[Start Document segment]
He's arguing for peace ; but on terms advantageous to Germany.

His aspirations were, I think, feasible ; maybe even plausible .

It was a better year for the Central Powers than it was for the Allies. A massive blow dealt to the Russians, whose casualties in 1915 might have been as high as three and a quarter million, of whom a million and a quarter were POWs. Turkey triumphant at Gallipoli ; Serbia smashed and Bulgaria joining the German side. OTOH, the Entente gained the Italians. The Western Front, as Jim reminds us, was a dismal experience for the Franco British armies, with dreadful, dreadful casualties and a catalogue of failures.

The Austro Hungarian Empire was in trouble, revealing its own record of failure with catastrophic casualties in the Carpathians. The Germans were truly aware of being shackled to a corpse.

The Germans themselves carried off military succcesses on all fronts. They did not experience, in 1915, the same sense of peril as they were to feel in the summer and autumn of 1916. But - and this is noteworthy - their battle casualties in 1915 were also monstrous - at least a million and a half that year ; every bit as bad as they were to be in 1916 and only to be surpassed in 1918.
[End Document segment]
[Start Data provided]
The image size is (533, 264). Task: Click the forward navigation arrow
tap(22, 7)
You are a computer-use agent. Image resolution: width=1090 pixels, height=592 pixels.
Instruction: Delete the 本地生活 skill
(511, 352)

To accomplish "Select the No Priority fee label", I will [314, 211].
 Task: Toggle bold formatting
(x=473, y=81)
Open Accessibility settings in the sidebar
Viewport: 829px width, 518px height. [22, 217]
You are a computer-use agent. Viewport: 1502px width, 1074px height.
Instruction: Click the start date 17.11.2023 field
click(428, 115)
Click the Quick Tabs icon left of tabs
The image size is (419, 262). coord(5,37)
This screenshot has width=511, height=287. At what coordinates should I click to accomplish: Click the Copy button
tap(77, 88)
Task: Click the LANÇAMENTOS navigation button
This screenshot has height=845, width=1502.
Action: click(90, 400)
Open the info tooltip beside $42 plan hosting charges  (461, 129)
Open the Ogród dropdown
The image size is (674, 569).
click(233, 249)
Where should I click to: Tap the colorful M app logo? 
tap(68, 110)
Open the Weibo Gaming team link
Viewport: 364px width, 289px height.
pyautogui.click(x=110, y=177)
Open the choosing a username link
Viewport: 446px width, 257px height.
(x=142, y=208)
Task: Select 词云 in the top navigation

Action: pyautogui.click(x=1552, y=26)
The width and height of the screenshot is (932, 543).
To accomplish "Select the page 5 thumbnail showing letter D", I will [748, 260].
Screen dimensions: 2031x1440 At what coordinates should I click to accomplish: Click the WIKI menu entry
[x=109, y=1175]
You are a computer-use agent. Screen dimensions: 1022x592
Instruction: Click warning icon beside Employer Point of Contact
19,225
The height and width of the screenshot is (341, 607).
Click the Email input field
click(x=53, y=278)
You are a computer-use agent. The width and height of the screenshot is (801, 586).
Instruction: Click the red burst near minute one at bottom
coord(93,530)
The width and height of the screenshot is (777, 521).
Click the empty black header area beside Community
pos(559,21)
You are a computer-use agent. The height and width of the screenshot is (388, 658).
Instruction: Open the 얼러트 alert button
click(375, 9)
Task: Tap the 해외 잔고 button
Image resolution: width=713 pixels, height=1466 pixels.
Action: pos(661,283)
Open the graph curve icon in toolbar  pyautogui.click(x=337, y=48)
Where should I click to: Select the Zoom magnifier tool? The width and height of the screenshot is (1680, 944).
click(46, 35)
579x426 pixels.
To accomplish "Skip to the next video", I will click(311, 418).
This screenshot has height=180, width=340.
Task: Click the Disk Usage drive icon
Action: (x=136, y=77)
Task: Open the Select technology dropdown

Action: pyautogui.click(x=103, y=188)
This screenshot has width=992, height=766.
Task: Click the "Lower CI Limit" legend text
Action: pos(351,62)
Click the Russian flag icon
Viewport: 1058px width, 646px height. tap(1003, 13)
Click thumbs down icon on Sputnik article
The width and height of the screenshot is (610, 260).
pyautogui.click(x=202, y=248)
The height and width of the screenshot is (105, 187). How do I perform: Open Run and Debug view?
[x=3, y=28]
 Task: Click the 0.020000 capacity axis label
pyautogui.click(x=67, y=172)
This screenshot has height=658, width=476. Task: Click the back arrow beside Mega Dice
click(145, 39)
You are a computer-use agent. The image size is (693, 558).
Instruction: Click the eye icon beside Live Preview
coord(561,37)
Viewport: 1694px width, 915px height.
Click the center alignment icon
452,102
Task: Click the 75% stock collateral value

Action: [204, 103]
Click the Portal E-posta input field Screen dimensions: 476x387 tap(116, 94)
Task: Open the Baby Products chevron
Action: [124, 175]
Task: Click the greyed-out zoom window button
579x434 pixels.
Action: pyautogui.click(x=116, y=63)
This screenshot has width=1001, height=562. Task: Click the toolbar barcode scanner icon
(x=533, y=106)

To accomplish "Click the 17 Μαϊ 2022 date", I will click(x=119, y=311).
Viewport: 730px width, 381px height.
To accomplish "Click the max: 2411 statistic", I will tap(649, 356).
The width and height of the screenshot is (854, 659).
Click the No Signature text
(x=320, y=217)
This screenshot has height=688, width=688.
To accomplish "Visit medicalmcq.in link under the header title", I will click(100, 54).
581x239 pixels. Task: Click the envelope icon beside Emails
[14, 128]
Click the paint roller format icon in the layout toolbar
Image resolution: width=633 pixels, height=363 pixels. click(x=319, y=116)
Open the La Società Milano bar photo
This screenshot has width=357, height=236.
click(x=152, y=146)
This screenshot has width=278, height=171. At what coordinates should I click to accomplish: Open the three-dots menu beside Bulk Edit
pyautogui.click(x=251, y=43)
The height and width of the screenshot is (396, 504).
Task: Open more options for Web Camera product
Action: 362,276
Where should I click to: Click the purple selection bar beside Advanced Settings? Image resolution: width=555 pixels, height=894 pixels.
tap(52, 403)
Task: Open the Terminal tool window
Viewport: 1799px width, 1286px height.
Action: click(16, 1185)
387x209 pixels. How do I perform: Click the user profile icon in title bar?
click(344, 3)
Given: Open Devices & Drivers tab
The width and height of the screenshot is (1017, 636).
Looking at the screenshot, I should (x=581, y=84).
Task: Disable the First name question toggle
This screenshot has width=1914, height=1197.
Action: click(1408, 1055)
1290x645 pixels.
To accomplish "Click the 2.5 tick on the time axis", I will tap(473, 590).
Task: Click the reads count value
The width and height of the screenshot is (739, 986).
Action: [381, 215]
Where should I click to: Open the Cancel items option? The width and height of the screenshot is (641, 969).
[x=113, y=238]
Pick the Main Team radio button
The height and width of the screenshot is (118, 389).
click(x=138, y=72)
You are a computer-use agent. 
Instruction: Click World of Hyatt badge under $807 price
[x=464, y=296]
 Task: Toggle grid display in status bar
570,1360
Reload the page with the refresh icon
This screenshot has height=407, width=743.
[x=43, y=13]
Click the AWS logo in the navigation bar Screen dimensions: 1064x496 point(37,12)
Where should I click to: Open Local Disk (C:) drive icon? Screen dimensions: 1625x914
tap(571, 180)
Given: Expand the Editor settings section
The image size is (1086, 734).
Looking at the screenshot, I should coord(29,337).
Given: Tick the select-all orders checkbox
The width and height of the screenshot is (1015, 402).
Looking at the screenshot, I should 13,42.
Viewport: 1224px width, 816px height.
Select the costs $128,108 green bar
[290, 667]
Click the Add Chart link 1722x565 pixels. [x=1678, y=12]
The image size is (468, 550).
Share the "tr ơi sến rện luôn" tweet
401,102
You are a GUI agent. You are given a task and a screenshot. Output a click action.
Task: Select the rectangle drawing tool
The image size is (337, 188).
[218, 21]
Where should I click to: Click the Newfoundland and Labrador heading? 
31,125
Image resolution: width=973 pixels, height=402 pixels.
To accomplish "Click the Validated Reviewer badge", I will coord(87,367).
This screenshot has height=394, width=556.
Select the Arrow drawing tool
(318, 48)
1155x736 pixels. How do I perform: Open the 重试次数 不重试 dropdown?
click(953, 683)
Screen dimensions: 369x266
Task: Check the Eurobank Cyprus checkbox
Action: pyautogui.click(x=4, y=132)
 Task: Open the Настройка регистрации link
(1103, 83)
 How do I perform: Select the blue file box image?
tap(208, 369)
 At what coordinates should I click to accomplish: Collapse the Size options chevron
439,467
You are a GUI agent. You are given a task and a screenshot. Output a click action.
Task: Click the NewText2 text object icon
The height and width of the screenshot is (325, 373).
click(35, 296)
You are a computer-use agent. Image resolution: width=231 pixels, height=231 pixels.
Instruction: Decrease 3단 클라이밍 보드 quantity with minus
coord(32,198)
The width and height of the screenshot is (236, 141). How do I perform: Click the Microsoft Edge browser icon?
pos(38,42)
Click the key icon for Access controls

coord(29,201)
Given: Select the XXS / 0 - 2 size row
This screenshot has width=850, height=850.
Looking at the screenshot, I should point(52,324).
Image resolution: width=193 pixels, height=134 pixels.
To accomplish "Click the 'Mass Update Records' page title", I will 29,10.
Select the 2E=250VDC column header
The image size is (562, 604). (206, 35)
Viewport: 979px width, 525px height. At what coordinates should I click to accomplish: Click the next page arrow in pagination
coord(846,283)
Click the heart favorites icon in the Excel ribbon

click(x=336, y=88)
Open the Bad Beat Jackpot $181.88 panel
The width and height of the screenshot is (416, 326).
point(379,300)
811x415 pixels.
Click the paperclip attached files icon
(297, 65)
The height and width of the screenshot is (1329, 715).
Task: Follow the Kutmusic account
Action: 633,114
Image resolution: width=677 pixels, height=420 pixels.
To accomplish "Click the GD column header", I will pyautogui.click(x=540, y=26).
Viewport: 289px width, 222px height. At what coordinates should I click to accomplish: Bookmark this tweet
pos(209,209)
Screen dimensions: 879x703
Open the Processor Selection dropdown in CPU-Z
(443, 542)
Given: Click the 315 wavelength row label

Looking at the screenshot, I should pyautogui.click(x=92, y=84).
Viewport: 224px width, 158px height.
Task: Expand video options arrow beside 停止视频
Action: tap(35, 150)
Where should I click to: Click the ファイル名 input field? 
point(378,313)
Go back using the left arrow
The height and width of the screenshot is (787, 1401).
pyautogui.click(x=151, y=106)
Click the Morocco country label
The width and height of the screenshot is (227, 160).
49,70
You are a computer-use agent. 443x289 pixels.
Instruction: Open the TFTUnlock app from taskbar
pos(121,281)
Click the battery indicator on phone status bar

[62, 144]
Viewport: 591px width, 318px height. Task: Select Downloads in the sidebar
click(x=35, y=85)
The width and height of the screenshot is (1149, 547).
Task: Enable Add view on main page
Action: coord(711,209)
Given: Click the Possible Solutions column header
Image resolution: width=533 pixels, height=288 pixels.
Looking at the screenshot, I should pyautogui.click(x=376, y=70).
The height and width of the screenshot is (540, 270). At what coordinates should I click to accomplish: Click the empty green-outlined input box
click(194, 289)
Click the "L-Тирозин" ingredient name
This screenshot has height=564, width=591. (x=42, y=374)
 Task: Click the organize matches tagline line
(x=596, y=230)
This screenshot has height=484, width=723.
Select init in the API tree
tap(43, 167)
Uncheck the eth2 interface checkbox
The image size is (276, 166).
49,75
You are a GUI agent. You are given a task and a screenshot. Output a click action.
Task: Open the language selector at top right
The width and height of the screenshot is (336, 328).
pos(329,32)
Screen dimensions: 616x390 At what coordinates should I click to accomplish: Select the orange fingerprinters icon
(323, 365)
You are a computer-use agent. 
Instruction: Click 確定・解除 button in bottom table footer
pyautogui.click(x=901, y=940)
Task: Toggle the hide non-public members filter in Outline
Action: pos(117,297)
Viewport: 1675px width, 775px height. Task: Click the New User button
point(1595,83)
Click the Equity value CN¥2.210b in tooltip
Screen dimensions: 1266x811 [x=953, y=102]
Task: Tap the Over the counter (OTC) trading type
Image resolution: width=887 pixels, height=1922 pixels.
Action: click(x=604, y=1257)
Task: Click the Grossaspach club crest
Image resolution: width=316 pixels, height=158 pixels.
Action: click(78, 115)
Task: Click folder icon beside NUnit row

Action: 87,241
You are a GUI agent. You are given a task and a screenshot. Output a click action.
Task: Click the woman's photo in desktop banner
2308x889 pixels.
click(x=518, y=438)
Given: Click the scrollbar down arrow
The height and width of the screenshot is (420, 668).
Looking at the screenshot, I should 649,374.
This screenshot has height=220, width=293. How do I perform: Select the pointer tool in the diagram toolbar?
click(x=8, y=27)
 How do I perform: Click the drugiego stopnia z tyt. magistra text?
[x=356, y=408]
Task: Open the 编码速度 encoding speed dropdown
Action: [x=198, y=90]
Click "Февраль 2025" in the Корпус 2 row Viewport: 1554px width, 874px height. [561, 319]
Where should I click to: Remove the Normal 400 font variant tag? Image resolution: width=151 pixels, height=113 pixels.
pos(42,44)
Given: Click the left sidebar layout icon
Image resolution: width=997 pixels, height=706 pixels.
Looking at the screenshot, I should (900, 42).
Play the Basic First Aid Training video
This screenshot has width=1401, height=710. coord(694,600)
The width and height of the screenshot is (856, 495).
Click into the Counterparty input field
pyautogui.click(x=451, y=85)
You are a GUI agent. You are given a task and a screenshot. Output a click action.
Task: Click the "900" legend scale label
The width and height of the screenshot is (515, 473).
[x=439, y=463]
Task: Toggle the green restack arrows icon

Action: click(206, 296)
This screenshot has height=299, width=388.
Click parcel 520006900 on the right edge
[End Data provided]
## Jobs:
A. List every year mentioned in the post on the war in 1915.
B. Continue the post on the war in 1915 from its final sentence.
The records come from a separate source and have nothing to do with the text.

## Answers in order:
A. 1915, 1916, 1918

B.
So I assess 1915 as a year of the most intense and unremitting battle on all fronts, with both sides left sufficiently intact to contemplate more of the same in the following year. Points win to Germany , I think ; but not sufficiently commanding to dispel the huge strategic disadvantage that faced her.

Regards , Phil
---------------
"Egad, sir, I do not know whether you will die on the gallows or of the pox!"

"That will depend, my Lord, on whether I embrace your principles or your mistress."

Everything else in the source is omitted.